Tal vez ese 1958 haya sido el inicio en el negocio de los tarros de cocina. Eran de lata (o latón, creo que se les llama ahora) y de varios tamaños. También de diferentes formas, según el uso al que estuvieran destinados. Había para guardar el pan, la harina, los fideos, el azúcar, la yerba y demás. También estaban las paneras, que eran más anchos que altos y tenían una compuertita curvada y que abría por la parte superior para poner o sacar el pan.
A papá le tocaba la parte de darle la pintura de base sobre la que, despuès, mamá le pintaba puntillosamente diferentes ramos o conjuntos de flores coloridas. Papá siempre tomó los trabajos (en esto de los tarros y en otras cosas que hicieron/hicimos en casa) que necesitaban hacerse con el "overall", es decir, aquellos que requerían un trabajo más mecánico y repetitivo. No porque no tuviera sus habilidades, sino porque (creo yo) prefería dejarle el protagonismo principal a mamá en estas cuestiones.
Primero se llevaba todos los tarros "vírgenes" hasta el fondo (lógicamente, tenía que acompañar el buen tiempo) y los apilaba según el órden en que los iba a ir pintando. Usaba un soplete que provocaba una nube de pintura a su alrededor, lo que le daba por momentos un aspecto fantasmagórico ante mis ojos tan nuevos.

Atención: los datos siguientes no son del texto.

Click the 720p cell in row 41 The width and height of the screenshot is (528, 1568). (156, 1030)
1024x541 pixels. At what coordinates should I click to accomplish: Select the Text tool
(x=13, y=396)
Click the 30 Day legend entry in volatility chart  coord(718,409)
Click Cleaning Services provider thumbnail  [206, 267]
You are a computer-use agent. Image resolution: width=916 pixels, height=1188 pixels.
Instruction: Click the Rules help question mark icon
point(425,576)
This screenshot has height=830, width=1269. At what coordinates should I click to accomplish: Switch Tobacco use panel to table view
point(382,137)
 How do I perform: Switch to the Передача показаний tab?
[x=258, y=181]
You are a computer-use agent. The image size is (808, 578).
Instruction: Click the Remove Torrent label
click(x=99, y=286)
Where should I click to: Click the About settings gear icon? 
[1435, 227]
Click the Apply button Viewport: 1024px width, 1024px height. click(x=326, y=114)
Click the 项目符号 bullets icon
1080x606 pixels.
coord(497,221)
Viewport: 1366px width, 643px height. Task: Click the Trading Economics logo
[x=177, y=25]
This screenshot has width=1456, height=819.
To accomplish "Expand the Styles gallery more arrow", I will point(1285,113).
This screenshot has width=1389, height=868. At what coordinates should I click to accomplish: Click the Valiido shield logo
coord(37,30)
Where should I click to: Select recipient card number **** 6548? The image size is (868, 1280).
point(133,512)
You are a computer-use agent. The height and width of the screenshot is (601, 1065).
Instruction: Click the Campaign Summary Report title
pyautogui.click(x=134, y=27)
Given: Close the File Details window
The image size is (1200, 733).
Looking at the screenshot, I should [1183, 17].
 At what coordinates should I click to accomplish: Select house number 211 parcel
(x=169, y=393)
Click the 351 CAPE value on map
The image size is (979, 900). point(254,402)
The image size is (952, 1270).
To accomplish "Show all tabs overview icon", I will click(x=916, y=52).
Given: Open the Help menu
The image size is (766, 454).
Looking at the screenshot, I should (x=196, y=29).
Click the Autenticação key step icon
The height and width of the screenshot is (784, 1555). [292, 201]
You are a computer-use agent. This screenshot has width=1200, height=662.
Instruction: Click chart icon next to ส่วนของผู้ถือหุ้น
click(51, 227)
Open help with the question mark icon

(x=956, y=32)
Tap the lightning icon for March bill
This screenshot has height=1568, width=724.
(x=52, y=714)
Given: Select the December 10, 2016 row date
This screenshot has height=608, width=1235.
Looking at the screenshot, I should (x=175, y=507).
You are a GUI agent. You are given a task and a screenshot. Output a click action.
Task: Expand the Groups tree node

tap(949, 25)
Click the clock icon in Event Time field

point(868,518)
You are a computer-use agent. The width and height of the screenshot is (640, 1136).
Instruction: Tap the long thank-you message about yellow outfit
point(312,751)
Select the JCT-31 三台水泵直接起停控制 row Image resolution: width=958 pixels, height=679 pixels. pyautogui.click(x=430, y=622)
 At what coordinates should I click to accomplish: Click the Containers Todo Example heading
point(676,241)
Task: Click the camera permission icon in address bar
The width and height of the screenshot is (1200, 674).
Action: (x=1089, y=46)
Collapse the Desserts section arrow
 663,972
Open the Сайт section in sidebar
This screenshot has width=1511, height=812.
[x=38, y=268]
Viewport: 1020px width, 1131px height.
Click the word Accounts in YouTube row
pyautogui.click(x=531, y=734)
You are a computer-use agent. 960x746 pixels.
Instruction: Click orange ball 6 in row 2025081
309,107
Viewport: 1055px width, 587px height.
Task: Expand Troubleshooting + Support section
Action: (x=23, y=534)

Se colocaba ropa ya descartada para el uso diario, una máscara para no aspirar la pintura y algo en la cabeza, que creo que era algo así como un birrete.
No nos dejaba acercar mucho para que no aspiráramos la suspensión y tampoco nos ensuciáramos. A medida que iba terminando las diferentes tandas de tarros, los llevaba a algún lugar donde se pudieran secar sin que se les pegara polvillo. A veces, si había viento, los llevaba al garage de la casa que era donde estaba montado el taller de pintura de mamá, porque todavía (y por unos cuantos años más) no tendríamos ningún auto para guardar allí.

Ya secos, todos esas pilas de tarros pasaban a las manos de mamá. (creo que por esos tiempos todavía trabajaba ella sola. Despuès vinieron un par de chicas que la ayudaban. Me acuerdo de Susana, que fue la que estuvo más tiempo. De la otra, de cabello más bien rubio... o castaño muy claro, no me acuerdo el nombre).
Tenía una gran habilidad para componer los arreglos florales, con mucho colorido y gracia. Terminaba su trabajo escribiéndole con el mismo pincel el rubro al que estaba destinado ese tarro. Como dije: pan, harina, azúcar, etc.

1 comentario:

Elisabet Cincotta dijo...

Qué lindo poder leer aquello que la memoria atrapa.
Estas historias reales somos cada uno de nosotros.
Me gusto leerte. Además ya veo desde donde viene lo artístico de ambos hermanos.